Collected data:
^^^^^^^^
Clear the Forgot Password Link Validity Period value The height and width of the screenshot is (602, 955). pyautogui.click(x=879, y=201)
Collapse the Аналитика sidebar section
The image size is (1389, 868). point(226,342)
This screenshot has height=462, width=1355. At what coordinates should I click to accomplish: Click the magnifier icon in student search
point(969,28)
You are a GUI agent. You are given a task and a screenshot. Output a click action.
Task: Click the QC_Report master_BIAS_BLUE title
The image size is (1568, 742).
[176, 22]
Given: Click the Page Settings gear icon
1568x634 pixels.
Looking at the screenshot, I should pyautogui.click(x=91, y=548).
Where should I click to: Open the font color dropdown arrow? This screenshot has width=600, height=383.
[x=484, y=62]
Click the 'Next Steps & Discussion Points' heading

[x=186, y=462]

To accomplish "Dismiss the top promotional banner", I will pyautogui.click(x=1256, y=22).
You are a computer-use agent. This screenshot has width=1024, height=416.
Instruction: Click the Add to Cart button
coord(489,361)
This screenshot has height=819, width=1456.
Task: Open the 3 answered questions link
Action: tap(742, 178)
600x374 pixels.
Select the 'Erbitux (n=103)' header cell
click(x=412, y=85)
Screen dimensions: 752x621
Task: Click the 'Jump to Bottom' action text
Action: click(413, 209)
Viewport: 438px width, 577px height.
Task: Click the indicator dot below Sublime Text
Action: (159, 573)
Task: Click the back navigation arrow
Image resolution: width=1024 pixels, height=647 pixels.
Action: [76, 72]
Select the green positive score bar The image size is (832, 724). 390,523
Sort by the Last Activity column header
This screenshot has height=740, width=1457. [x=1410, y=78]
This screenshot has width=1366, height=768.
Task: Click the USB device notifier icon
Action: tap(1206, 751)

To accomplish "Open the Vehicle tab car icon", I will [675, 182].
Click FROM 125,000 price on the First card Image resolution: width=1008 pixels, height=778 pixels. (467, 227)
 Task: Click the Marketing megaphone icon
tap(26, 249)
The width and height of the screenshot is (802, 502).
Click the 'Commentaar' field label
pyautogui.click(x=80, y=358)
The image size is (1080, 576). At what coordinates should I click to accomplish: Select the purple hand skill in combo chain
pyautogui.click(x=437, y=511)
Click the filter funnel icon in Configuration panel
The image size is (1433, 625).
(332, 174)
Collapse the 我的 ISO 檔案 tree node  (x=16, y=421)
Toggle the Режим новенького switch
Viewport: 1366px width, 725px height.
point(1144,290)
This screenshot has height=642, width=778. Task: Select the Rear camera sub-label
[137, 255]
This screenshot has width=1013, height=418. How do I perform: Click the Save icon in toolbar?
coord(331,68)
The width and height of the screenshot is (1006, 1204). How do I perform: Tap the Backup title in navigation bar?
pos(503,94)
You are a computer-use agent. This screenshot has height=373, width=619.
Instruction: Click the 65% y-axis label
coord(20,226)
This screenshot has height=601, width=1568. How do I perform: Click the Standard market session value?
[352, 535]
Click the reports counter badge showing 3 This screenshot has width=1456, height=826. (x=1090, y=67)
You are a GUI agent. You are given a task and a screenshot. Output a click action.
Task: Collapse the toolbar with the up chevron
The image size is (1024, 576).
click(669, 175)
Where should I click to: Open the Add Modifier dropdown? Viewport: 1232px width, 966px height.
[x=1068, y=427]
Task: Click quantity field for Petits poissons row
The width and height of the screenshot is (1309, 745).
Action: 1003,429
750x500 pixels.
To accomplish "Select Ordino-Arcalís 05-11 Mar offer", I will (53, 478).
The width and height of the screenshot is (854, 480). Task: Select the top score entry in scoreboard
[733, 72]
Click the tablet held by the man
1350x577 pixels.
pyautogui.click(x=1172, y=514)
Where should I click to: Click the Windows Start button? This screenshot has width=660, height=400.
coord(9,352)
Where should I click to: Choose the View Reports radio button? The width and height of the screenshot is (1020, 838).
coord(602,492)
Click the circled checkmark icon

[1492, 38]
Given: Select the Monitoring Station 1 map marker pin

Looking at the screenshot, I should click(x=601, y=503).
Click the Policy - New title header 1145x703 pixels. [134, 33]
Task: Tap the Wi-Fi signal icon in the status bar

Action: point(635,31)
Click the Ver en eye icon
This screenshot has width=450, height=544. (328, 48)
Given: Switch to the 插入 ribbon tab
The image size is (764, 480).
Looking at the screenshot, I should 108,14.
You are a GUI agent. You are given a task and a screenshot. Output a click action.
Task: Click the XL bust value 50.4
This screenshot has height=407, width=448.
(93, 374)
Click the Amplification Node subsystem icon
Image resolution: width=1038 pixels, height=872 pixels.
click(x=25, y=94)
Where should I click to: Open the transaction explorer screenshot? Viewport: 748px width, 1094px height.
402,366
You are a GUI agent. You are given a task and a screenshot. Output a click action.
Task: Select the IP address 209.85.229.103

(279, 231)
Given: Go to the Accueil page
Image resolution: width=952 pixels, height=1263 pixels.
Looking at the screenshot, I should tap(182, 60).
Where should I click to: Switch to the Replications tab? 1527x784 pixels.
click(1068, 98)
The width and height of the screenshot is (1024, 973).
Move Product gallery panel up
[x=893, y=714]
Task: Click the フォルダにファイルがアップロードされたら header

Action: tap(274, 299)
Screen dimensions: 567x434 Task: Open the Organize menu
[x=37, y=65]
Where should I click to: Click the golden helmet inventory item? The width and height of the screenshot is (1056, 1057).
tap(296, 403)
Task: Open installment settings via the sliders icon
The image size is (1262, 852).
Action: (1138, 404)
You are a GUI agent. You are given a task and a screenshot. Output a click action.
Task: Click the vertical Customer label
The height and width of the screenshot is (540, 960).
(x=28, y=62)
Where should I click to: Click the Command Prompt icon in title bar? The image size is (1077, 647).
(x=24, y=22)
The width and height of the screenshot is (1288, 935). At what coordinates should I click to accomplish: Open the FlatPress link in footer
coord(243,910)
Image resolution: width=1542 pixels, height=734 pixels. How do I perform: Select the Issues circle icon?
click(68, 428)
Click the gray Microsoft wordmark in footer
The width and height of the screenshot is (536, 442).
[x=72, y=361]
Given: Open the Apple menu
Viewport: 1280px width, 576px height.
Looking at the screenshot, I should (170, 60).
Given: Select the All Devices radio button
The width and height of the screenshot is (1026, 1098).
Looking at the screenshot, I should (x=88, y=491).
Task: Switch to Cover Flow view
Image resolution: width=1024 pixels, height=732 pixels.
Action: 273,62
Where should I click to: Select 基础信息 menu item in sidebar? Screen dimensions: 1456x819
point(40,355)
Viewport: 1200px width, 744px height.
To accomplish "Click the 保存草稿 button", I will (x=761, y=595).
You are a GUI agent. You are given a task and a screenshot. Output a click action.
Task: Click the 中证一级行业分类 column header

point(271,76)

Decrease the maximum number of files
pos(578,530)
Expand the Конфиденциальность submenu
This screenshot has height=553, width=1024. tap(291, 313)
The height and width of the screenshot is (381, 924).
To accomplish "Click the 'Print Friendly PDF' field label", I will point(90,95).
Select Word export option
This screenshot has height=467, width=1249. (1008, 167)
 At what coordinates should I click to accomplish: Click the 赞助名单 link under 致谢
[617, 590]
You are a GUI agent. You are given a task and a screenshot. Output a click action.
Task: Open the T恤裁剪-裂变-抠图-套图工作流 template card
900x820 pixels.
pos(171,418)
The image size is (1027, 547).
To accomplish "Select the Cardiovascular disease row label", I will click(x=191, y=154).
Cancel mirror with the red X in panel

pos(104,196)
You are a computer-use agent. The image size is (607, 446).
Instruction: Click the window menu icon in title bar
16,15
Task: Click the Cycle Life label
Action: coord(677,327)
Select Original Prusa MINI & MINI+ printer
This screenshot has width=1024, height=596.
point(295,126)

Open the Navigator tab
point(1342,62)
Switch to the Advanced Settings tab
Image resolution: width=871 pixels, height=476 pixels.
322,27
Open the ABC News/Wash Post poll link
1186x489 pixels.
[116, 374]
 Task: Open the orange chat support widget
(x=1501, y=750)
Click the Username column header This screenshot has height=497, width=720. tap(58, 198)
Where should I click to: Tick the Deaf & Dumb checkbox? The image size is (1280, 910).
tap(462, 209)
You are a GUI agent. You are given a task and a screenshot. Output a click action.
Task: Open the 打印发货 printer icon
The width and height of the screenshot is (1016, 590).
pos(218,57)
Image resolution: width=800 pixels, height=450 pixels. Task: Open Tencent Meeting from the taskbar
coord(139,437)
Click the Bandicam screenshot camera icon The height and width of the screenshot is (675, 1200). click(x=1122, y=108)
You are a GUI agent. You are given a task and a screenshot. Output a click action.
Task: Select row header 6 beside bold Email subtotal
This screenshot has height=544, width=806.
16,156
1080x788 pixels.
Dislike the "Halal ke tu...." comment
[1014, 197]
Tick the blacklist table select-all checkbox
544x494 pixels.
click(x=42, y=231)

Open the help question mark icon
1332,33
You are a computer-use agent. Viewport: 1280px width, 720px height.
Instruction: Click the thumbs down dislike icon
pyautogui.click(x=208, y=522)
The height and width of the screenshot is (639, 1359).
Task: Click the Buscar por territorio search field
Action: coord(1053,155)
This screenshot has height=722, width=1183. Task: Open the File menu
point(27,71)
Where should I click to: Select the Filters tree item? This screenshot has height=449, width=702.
^^^^^^^^
Task requirements:
Considering the records above, count the lines where the string "tree" occurs and return that number alone.

Task solution:
2